The Experimental Station seeks to increase the affordability and accessibility of fresh and nutritious foods sold at Illinois farmers markets for low-income Illinoisans, rebuilding linkages between local agricultural producers and consumers. LINK Up Illinois is a program that helps achieve this goal by providing farmers markets across the state with funding for Double Value Coupon incentive programs for LINK Card (Illinois' SNAP program, formerly known as “food stamps”) shoppers. LINK Up Illinois also provides participating markets with training and technical assistance for implementing these programs successfully.

Why We Need This Program

The creation of farmers markets in under-served urban neighborhoods and in rural towns across the state of Illinois has provided a welcome and low-overhead means of making healthier food choices available. Illinois currently has 315 farmers markets, with more being established each year. Yet creating farmers markets to solve the access issue has revealed that food access is a multi-dimensional problem that will not be resolved by simply adding yet another farmers market.

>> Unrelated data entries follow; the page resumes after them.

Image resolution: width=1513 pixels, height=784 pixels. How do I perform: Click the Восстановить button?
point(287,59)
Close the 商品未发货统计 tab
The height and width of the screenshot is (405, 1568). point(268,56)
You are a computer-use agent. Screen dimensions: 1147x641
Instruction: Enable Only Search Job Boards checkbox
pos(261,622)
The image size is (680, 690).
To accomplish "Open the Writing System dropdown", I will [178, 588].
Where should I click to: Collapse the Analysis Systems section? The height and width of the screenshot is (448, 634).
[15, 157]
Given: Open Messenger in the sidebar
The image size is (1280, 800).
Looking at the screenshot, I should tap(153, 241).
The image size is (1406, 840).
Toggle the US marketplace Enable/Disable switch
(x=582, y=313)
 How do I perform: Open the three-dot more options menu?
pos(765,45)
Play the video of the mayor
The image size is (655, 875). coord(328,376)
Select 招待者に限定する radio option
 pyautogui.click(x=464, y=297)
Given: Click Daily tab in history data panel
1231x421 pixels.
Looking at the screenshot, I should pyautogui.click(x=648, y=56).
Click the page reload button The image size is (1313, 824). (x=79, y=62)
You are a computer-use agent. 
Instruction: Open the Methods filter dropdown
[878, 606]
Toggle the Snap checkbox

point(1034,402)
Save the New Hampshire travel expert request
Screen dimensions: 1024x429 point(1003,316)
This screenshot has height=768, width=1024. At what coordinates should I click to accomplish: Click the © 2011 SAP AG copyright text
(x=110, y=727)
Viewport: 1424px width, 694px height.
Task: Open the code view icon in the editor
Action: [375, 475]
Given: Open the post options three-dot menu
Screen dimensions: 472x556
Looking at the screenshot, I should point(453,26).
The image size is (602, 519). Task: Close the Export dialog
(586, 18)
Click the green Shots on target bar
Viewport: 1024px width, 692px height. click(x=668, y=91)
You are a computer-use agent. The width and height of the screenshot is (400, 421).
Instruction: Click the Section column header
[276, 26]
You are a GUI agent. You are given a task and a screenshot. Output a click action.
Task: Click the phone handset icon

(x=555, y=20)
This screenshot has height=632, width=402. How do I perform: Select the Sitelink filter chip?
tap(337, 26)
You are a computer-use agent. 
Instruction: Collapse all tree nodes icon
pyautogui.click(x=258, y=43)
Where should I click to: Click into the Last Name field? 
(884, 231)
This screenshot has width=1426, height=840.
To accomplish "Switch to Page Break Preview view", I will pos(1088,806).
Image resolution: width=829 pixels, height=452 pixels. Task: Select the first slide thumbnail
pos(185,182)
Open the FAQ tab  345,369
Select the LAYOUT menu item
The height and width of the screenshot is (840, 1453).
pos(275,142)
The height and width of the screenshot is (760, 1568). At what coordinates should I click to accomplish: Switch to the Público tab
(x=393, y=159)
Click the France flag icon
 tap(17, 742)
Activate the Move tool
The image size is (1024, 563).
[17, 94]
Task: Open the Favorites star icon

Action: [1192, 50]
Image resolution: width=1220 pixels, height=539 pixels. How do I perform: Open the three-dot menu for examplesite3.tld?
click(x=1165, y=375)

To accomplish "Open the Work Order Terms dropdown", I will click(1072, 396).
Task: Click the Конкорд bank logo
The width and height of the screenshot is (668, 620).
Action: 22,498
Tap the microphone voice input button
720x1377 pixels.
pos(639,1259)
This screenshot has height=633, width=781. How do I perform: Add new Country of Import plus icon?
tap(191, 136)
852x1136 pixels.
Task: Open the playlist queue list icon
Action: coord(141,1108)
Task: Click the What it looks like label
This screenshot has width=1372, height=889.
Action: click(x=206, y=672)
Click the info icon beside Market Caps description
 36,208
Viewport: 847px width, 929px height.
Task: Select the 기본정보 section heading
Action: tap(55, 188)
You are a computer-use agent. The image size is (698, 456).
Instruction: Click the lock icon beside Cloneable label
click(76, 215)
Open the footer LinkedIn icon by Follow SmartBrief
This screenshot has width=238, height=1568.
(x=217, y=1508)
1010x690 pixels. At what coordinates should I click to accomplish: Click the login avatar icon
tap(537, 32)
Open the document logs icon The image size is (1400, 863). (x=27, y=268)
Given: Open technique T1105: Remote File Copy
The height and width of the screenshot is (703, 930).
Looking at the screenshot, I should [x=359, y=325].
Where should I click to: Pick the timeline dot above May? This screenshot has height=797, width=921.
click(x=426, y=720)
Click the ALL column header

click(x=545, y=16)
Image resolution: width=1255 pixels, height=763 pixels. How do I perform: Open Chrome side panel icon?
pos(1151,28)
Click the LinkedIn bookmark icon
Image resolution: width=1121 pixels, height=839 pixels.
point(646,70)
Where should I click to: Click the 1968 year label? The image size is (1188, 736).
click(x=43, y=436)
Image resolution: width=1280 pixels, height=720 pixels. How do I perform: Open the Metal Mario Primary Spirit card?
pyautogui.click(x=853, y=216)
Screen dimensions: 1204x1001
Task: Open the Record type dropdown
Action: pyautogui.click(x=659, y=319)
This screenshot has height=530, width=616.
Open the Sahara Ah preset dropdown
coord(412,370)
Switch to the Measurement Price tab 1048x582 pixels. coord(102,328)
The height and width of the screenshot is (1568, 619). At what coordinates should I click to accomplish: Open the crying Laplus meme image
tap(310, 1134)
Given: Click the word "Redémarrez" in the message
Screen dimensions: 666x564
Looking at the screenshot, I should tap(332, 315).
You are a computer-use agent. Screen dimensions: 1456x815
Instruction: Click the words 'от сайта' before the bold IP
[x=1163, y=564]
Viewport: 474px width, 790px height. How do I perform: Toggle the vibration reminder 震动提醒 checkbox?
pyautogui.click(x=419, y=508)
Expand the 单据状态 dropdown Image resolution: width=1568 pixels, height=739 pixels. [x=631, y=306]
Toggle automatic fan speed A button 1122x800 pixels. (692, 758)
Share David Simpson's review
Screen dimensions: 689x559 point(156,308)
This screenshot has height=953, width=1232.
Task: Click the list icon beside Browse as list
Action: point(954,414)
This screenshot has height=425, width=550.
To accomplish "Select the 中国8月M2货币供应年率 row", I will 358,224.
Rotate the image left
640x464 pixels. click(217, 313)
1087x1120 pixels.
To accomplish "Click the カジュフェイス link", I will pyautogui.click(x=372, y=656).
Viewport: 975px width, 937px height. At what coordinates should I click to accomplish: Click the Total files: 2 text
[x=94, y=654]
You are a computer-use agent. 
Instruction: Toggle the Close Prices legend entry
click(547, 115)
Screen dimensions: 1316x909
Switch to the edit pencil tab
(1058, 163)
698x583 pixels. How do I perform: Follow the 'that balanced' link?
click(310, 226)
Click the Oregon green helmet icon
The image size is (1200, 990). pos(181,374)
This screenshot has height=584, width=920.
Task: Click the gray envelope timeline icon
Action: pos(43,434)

Recent statistics indicate that 1 of 7 Illinoisans receives LINK benefits, including people of all ages and races. For many low-income Illinoisans, the only foods available to them are those that may be purchased with their LINK card. In order for farmers markets to be accessible to them, the markets must have Electronic Benefits Transfer (EBT) systems in place that allow customers to use their LINK cards at the market. Additionally, the often higher prices of fresh, nutritious, and locally produced foods sold at farmers markets can make these foods unaffordable for low-income customers.

Getting Started

In 2009, the Experimental Station piloted Illinois' first Double Value Coupon Program at its 61st Street Farmers Market. A Double Value Coupon Program doubles the value of LINK purchases at a farmers market by providing matching coupons redeemable at the market for LINK eligible foods. Combined with targeted outreach efforts, these programs have dramatically increased LINK purchases at farmers markets, which nearly vanished when “food stamps” shifted from physical stamps to electronic bank cards.

LINK Up Illinois was launched in 2011, in partnership with Wholesome Wave and the Illinois Farmers Market Network, and with support and funding from Fresh Taste. In its first year, LINK Up Illinois provided technical support, training and matching funds to 20 farmers markets around Illinois, generating over $84,000 in LINK sales. LINK Up Illinois plans to assist up to 40 Illinois farmers markets in implementing Double Value Coupon Programs in 2012, and up to 75 markets by 2014.

Successful incentive programs carried out on the East coast and in such states as Michigan have seen exponential growth over only several years. In Michigan, SNAP purchases at farmers markets jumped to over $1 million over a period of three years with widespread implementation of double value incentives. Illinois has the potential to see similar increases.